-- SUPPLIED DATA follows --

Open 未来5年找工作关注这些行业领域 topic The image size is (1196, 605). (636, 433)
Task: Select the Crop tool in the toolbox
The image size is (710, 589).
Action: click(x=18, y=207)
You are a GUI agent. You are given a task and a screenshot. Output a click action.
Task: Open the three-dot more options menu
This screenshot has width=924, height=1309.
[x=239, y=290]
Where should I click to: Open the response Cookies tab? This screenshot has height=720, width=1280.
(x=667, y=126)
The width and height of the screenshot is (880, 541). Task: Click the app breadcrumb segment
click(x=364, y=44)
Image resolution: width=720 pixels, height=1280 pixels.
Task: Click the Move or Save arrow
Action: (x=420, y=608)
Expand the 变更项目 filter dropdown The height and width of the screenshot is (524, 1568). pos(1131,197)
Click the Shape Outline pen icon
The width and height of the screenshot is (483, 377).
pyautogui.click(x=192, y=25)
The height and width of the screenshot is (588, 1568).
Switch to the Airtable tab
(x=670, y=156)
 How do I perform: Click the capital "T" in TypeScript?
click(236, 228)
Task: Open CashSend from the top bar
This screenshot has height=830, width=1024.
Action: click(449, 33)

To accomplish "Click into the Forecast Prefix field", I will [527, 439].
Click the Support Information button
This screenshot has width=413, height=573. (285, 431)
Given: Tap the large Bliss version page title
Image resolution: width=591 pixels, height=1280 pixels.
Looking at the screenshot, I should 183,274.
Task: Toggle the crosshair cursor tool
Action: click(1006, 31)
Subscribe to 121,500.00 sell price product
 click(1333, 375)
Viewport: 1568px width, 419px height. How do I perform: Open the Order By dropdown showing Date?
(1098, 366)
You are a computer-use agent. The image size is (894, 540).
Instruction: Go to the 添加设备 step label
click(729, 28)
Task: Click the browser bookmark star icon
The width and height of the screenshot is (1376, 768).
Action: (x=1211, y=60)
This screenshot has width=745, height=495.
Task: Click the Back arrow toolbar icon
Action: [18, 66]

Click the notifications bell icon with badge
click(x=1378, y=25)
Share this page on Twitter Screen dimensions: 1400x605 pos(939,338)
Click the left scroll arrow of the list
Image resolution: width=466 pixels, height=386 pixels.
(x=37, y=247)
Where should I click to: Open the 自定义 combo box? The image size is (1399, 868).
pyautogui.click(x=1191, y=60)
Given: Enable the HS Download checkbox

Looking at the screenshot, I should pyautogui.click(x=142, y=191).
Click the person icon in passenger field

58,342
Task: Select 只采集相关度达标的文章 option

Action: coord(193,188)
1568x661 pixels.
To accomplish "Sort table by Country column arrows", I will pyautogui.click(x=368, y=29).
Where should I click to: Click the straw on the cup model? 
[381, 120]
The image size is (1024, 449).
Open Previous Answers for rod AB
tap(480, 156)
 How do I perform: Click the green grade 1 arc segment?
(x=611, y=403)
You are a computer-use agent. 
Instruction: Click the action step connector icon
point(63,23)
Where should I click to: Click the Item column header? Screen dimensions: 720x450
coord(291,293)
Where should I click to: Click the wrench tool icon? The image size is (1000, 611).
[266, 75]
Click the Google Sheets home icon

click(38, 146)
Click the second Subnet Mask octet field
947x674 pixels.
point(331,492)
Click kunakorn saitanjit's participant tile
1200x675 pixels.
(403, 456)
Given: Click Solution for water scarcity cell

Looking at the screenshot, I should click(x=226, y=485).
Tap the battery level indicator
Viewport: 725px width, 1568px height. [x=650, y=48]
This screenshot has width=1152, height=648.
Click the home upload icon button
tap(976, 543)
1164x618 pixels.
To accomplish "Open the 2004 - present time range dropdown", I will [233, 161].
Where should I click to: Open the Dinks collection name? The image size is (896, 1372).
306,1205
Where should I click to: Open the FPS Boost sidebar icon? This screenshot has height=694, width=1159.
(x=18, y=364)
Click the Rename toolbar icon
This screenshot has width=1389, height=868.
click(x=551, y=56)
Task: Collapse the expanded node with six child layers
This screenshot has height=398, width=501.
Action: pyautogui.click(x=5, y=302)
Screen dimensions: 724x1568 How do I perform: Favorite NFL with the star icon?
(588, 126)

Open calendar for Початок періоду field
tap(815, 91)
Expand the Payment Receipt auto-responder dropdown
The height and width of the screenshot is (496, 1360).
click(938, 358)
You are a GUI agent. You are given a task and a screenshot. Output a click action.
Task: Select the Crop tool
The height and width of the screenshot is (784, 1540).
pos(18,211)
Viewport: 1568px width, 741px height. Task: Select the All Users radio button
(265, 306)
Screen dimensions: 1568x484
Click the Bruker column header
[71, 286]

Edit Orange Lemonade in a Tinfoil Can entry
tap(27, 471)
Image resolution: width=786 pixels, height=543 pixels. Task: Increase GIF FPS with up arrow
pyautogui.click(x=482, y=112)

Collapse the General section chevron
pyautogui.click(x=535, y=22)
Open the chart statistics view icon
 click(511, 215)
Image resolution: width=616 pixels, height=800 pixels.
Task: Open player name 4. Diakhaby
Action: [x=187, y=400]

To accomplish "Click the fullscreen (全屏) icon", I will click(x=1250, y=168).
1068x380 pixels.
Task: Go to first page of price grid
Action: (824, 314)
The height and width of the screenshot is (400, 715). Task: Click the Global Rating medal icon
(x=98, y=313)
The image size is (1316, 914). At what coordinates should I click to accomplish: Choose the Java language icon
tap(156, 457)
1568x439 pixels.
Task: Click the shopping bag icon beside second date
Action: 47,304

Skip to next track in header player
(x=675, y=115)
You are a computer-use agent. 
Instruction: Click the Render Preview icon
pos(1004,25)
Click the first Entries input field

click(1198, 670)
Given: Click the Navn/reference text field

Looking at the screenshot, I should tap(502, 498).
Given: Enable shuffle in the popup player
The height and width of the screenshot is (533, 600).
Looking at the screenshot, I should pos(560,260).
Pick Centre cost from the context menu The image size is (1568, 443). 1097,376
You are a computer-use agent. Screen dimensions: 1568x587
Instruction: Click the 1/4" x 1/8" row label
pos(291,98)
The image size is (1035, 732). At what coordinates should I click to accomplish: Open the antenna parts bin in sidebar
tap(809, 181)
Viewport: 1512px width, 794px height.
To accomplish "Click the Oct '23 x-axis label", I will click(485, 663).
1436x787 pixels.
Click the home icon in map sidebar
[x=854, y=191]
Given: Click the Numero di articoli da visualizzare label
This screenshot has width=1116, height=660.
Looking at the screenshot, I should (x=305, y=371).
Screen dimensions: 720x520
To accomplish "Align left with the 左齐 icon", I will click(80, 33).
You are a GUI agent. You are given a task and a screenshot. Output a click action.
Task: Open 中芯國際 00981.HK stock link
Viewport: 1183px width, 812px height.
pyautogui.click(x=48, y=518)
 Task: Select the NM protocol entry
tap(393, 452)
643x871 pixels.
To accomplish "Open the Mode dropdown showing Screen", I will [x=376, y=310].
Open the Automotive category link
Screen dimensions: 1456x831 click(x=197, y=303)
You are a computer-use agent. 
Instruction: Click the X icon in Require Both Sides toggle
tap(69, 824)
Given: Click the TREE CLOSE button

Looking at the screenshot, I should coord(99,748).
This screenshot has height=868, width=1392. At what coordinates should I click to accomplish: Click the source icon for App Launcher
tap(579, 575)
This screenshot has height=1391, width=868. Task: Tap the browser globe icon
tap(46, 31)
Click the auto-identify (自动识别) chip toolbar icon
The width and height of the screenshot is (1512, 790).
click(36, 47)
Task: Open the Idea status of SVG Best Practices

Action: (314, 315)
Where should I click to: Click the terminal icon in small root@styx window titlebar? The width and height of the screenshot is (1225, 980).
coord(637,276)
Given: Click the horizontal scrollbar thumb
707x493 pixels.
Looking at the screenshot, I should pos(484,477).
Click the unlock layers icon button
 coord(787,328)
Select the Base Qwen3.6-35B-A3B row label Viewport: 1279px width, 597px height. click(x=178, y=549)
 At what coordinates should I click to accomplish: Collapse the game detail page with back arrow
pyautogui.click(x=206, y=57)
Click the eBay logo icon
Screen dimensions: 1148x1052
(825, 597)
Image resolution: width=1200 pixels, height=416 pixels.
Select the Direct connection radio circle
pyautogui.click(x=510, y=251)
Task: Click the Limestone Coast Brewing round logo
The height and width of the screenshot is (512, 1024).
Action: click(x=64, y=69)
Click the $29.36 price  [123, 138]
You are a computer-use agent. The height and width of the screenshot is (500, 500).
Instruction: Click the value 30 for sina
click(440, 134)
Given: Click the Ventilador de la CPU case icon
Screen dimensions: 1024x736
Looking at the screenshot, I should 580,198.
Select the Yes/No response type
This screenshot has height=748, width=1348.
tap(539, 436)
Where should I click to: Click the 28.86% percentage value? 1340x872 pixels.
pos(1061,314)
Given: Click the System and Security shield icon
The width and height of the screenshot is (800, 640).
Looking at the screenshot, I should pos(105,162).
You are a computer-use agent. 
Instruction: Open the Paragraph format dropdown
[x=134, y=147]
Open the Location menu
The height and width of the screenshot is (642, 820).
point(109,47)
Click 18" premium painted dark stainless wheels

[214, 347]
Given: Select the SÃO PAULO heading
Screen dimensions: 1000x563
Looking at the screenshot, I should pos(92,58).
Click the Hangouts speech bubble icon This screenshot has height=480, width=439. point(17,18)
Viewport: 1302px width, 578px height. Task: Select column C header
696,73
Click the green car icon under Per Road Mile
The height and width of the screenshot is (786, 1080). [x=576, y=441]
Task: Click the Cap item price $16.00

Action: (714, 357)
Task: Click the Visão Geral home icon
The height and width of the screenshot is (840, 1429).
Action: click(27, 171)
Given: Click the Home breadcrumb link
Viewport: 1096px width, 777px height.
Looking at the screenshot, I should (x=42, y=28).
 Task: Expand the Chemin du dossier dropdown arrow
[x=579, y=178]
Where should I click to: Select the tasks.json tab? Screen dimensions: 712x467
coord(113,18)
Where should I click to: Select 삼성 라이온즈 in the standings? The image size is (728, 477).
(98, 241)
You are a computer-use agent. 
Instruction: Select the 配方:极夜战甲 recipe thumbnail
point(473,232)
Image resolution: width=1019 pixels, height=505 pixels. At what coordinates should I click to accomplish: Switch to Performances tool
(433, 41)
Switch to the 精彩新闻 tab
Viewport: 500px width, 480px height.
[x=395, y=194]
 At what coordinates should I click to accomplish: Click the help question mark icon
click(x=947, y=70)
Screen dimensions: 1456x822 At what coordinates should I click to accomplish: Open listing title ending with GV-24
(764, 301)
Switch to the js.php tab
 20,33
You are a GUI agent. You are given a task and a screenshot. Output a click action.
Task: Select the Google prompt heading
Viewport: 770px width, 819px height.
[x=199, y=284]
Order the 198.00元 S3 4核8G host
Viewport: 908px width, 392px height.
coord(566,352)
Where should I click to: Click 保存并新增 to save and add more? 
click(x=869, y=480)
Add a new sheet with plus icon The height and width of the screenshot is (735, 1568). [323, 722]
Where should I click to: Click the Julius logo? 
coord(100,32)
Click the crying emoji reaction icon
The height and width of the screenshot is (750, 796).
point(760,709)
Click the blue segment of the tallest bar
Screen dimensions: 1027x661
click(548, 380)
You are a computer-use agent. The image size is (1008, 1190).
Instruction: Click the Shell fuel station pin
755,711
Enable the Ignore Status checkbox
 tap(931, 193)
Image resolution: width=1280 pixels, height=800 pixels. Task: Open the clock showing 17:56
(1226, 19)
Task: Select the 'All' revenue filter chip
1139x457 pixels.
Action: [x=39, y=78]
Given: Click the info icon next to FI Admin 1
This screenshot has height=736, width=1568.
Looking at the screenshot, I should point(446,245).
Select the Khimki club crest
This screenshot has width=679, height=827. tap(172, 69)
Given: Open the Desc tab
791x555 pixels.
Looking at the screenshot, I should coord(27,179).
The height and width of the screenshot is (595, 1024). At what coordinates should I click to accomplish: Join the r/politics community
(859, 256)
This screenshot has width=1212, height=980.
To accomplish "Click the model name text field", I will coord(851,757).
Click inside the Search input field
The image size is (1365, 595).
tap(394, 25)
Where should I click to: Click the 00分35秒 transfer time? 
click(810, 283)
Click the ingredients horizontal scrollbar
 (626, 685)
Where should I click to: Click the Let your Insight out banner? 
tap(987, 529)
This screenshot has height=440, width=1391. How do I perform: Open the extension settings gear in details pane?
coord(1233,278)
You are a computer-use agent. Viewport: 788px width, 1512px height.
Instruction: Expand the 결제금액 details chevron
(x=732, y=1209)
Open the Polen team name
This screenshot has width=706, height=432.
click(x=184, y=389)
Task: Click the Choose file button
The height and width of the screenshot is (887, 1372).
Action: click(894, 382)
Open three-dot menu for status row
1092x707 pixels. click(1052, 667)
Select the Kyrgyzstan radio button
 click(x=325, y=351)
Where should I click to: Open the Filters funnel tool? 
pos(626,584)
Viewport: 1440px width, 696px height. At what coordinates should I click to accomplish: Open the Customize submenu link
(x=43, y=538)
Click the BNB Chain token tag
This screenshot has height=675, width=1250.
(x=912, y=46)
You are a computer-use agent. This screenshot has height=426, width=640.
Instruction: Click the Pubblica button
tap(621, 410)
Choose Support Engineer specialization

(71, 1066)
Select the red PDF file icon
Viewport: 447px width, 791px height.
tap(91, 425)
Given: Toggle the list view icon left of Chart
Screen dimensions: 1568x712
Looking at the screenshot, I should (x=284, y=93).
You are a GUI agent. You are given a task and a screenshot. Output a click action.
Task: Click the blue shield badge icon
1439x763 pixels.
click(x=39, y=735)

-- SUPPLIED DATA concluded --

● **EXERCISE PROMPT**: The required answer is the exact run of lines above starting at the line with "Click the Hangouts" and ending at the line with "Add a new sheet", with both ends present.

● **RESPONSE FOR THIS EXERCISE**:
Click the Hangouts speech bubble icon This screenshot has height=480, width=439. point(17,18)
Viewport: 1302px width, 578px height. Task: Select column C header
696,73
Click the green car icon under Per Road Mile
The height and width of the screenshot is (786, 1080). [x=576, y=441]
Task: Click the Cap item price $16.00

Action: (714, 357)
Task: Click the Visão Geral home icon
The height and width of the screenshot is (840, 1429).
Action: click(27, 171)
Given: Click the Home breadcrumb link
Viewport: 1096px width, 777px height.
Looking at the screenshot, I should (x=42, y=28).
 Task: Expand the Chemin du dossier dropdown arrow
[x=579, y=178]
Where should I click to: Select the tasks.json tab? Screen dimensions: 712x467
coord(113,18)
Where should I click to: Select 삼성 라이온즈 in the standings? The image size is (728, 477).
(98, 241)
You are a computer-use agent. 
Instruction: Select the 配方:极夜战甲 recipe thumbnail
point(473,232)
Image resolution: width=1019 pixels, height=505 pixels. At what coordinates should I click to accomplish: Switch to Performances tool
(433, 41)
Switch to the 精彩新闻 tab
Viewport: 500px width, 480px height.
[x=395, y=194]
 At what coordinates should I click to accomplish: Click the help question mark icon
click(x=947, y=70)
Screen dimensions: 1456x822 At what coordinates should I click to accomplish: Open listing title ending with GV-24
(764, 301)
Switch to the js.php tab
 20,33
You are a GUI agent. You are given a task and a screenshot. Output a click action.
Task: Select the Google prompt heading
Viewport: 770px width, 819px height.
[x=199, y=284]
Order the 198.00元 S3 4核8G host
Viewport: 908px width, 392px height.
coord(566,352)
Where should I click to: Click 保存并新增 to save and add more? 
click(x=869, y=480)
Add a new sheet with plus icon The height and width of the screenshot is (735, 1568). [323, 722]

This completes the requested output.